Por Daniel Link para Perfil
En 2008 se podía elogiar la gratuidad cultural desde una posición histórica que hoy es irrecuperable. Teníamos, se nos decía, el mundo al alcance de la mano (cuentas de correo electrónico, acceso a bibliotecas digitales y audiovisuales, a conexiones con personas distantes, a herramientas cada vez más sofisticadas) por nada o casi nada. Éramos, en esos tiempos heroicos de la red, usuarios de servicios gratuitos, nos dominaba el fervor de una economía del don.
Hoy todo aquello reveló su perversidad. Hay gratuidad, sí, pero ya no somos usuarios de una máquina exterior, sino que la máquina nos ha educado y nos ha incorporado: somos sus operadores y trabajamos gratis para ella en la página de la AFIP, en las plataformas bancarias, pagando multas, completando CAPTCHAS o respondiendo si somos o no robots, pero sobre todo en las redes sociales, donde ponemos nuestros datos (en fin: nuestra vida entera bajo la forma de datos) para que alguien los monetice.
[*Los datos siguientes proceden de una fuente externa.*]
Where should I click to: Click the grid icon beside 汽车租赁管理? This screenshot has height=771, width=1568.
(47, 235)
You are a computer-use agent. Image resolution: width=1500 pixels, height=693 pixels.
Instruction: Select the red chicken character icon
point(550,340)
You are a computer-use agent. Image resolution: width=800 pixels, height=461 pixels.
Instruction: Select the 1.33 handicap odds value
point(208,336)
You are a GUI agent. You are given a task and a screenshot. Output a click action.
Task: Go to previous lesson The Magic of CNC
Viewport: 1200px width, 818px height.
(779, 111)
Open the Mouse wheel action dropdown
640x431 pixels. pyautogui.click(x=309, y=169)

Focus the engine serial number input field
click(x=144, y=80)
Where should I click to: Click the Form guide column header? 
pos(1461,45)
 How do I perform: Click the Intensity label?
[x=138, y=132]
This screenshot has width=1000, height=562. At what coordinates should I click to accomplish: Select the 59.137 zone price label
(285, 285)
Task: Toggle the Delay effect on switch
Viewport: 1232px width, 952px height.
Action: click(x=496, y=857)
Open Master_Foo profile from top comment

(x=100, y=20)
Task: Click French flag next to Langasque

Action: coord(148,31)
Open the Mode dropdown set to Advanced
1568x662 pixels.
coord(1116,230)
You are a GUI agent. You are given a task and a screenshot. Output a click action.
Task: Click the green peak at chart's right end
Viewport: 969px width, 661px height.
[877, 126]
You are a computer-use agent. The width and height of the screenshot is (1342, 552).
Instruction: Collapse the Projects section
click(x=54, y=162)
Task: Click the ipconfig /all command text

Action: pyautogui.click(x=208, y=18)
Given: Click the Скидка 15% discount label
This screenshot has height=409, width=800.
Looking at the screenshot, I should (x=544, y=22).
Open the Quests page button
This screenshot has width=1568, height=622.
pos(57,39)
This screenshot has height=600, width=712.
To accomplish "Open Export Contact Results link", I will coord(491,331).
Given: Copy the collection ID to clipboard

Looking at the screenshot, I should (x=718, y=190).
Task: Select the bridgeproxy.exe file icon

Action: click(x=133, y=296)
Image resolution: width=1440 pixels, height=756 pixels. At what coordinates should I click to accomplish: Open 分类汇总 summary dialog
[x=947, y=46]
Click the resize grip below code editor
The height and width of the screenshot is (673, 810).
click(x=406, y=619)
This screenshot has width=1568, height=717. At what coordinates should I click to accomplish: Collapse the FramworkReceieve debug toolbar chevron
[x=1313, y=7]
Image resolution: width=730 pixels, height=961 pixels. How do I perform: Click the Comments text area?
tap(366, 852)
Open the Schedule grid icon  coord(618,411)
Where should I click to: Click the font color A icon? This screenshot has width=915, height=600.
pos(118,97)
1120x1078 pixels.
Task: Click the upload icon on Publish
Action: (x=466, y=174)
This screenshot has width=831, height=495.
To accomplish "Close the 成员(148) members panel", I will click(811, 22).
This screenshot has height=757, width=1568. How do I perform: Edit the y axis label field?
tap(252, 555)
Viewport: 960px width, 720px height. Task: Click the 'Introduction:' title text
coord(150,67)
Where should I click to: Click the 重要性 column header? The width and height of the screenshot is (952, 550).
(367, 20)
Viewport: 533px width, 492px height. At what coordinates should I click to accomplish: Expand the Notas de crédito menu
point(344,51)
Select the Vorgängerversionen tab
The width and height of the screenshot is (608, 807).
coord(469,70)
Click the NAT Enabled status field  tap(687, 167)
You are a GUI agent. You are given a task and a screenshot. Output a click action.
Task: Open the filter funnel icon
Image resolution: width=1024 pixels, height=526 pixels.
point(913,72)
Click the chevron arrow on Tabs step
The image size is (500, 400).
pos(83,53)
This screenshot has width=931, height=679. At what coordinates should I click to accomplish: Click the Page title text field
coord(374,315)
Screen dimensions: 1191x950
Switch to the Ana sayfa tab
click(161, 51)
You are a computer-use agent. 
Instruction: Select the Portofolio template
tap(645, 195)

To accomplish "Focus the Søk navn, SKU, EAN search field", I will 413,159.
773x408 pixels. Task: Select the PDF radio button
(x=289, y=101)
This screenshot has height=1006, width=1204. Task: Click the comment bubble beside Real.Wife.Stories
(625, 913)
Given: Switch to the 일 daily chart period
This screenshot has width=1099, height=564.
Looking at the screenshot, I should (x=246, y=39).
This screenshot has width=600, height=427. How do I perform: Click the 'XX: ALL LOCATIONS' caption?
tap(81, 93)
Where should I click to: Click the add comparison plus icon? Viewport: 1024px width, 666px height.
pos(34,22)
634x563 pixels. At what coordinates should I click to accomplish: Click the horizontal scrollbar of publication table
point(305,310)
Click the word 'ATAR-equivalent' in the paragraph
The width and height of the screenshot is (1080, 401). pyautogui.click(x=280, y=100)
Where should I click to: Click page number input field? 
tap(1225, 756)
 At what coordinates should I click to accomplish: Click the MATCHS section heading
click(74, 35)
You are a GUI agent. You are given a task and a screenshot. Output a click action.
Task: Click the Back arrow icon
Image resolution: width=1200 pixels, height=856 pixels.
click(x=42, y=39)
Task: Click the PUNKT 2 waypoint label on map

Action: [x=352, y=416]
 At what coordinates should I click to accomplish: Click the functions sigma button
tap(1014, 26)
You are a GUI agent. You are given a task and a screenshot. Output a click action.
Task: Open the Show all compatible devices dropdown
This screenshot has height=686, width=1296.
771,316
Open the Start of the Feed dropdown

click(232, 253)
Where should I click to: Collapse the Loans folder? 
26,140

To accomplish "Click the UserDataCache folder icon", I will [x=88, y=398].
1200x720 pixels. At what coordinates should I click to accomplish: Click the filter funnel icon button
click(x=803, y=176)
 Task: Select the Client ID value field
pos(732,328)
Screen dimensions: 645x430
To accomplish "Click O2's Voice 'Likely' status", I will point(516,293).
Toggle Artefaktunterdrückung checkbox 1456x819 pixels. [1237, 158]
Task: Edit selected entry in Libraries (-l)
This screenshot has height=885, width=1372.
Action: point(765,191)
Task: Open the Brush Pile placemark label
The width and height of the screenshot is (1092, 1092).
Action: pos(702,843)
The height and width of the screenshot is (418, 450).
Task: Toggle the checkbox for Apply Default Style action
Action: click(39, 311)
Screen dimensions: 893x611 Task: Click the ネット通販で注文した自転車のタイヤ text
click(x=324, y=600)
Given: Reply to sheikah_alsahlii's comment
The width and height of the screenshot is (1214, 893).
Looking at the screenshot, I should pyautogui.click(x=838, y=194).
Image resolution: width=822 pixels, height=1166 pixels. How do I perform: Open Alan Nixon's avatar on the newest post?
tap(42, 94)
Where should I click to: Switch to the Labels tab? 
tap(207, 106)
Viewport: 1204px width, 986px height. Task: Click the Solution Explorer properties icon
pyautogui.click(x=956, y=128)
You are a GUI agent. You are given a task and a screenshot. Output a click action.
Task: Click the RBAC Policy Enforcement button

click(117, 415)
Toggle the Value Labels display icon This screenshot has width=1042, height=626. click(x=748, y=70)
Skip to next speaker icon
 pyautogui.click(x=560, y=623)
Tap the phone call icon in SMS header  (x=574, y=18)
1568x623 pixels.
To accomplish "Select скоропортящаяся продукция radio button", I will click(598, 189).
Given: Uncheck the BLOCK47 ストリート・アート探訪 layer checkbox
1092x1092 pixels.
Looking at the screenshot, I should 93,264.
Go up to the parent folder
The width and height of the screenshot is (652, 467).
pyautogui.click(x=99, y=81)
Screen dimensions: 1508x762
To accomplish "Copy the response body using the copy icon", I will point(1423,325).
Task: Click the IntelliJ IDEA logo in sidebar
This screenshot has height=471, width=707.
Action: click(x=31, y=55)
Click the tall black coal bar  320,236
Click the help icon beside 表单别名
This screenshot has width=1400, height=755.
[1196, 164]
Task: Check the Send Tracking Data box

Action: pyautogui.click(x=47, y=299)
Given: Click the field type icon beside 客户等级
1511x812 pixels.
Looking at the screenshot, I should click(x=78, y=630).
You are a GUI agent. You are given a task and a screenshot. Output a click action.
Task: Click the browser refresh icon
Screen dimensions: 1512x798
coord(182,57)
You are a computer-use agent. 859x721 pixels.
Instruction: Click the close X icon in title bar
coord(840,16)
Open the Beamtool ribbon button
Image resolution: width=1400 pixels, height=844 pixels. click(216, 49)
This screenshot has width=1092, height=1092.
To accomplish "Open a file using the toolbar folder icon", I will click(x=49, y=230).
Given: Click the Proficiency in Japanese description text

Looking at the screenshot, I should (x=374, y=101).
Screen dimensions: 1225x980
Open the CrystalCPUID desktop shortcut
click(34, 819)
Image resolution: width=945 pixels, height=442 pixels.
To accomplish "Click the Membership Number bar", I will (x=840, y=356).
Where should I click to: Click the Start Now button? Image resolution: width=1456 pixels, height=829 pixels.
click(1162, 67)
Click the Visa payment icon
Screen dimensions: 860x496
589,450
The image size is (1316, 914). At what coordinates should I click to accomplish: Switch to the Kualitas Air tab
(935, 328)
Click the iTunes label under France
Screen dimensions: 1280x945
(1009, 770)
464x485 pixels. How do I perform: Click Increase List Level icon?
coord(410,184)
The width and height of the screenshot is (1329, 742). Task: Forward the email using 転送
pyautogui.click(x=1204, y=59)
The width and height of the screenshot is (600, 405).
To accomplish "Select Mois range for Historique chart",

La mera posibilidad de pensar diferentes modelos de gobierno basados en la digitalización creciente de la esfera cultural, laboral, política es un poco ilusoria. Todo comenzó con la hipótesis anarcodigital, pero luego pasamos lentamente a la monetización de los contenidos que circulan culturalmente y, paradoja de paradojas, a un creciente control social porque lo que se monetiza son precisamente los hábitos, los gustos, las inclinaciones, los pensamientos, los sueños, los registros médicos. ¿Cuántas veces hemos abierto el vínculo de una página de viajes y, por esos “azares”, la persona que vive con nosotros recibe al rato un correo promocionando ese mismo viaje?
En los albores de gmail, cada vez que entrábamos al correo se nos comunicaba con algarabía que el espacio disponible crecía segundo a segundo. Hoy, ese crecimiento se detuvo en los 15 Gigas, que no alcanzan ni para guardar las fotos de la última fiestita.
Somos trabajadores esclavos que, además de ofrecer gratuitamente nuestra fuerza de trabajo en la red, dejamos todas la información necesaria para que una compañía de seguros compre un bonito paquete de big data. La máquina ronronea y la pensamos como a una mascota. Pero ya dio el zarpazo y ya lame nuestra sangre.